AutoFill Applications – I saw a terrific example of this at the NCR Executive Briefing Centre. Your phone has all of your vital statistics on it in an encrypted folder. You pull up an application on a kiosk, or Microsoft Surface, and you can use your phone to automatically fill out the application with all of your personal details, much as you can with the Google Toolbar Autofill on your web browser. No more filling out your name and address for the millionth time on an application for a Loyalty card, a car lease, or even a raffle ticket.

Mobile Plan Adjustments – Go directly online and change your phone plan. Traveling to Europe? Go online on your mobile, select the checkboxes to add a la carte options like bulk SMS messages or air time to your plan, and your account is updated. No more IVR or talking to the call centre, no more confusing options, just a quick bullet list of what you have and what you pay, right on your phone.

Hotel and Car Keys – Another great demo at the NCR Executive Briefing Centre. Instead of obtaining a plastic card for your room key, use an NFC chip in your phone to register and open your door during your stay. They could do this with rental cars as well. They use similar technology for car sharing services like Zipcars. No more lost keys.

Mobile Image Recognition – Take a picture of a restaurant, a menu comes up on your phone. Take a picture of a product, and a datasheet or informational video plays on your phone. It’s coming.

Store in the Pocket – As a retailer, what better way to tighten your relationship with your customer by putting a virtual store on their mobile device. Your store is always on and always with them. Amazon has a store that’s optimized for the iPhone, and you can buy books on iPhone kindle app.
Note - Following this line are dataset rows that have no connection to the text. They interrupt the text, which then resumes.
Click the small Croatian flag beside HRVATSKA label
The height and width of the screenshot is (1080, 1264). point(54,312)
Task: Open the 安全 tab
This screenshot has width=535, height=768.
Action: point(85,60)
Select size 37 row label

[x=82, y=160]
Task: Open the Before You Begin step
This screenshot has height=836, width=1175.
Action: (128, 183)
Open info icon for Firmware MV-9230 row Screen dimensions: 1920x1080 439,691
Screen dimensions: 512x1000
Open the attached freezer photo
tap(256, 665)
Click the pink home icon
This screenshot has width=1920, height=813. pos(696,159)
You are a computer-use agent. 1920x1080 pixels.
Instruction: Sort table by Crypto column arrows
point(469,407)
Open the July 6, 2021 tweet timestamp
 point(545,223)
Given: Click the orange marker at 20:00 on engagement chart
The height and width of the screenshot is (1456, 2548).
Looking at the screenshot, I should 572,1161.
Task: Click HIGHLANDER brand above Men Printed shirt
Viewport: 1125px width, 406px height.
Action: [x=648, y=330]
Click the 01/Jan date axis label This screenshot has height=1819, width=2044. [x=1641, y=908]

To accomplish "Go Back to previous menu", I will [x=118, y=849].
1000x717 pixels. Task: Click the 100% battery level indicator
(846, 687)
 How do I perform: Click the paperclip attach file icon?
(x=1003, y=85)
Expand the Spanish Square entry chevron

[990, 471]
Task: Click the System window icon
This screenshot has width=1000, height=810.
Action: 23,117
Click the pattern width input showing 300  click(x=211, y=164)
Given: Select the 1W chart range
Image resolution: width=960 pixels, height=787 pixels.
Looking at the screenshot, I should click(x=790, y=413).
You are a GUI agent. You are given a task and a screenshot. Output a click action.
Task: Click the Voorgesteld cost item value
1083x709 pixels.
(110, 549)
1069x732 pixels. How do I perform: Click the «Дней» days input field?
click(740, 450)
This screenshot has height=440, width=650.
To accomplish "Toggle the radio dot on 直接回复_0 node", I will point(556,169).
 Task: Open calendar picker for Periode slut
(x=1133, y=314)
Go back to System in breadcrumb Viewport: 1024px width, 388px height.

Watch for ways to connect these stores to the real world, like scanning a barcode or taking a picture of a product. Starbucks has started it by allowing customers to find and purchase the song they hear on the radio at the store from Itunes on their iPhone with no charge for wifi. Expect to this to expand and get smarter. No more wandering the book store trying to remember that music or book your friend suggested.

Order Streamlining – I’ve been waiting for someone to perfect (or even attempt this) for a couple of years now after seeing this great mockup that I carry around on my phone. The real opportunity here is to connect the mobile experience to the self service or assisted service situation. Customers have a menu application on their device, and select their order. The selections are saved, and then the screen shows a 2D barcode on demand, which can be read by a customer facing scanner at the end of the line. That 2D barcode can also encode a retailer specific declining balance card so that payment can also be initiated at the same time as the order is placed. QSR organizations have the opportunity to lock in customers; providing them faster service, and complete tendering – the slowest part of the transaction – while the customer is waiting for their order. No more repeating your order or having it misheard.

These solutions may seem a little like a scene from the film Minority Report, but if you don’t use this technology, you know someone who will. These solutions exist today, they will become increasingly easier to use, more mainstream, and their usage will grow.

I placed my first ecommerce order in 1995, when I purchased a Wired Magazine subscription via email with my credit card number because that was the only way it could be done. If you consider the leaps and bounds the Internet has taken since that time, imagine how mobile will influence our lives in the coming years.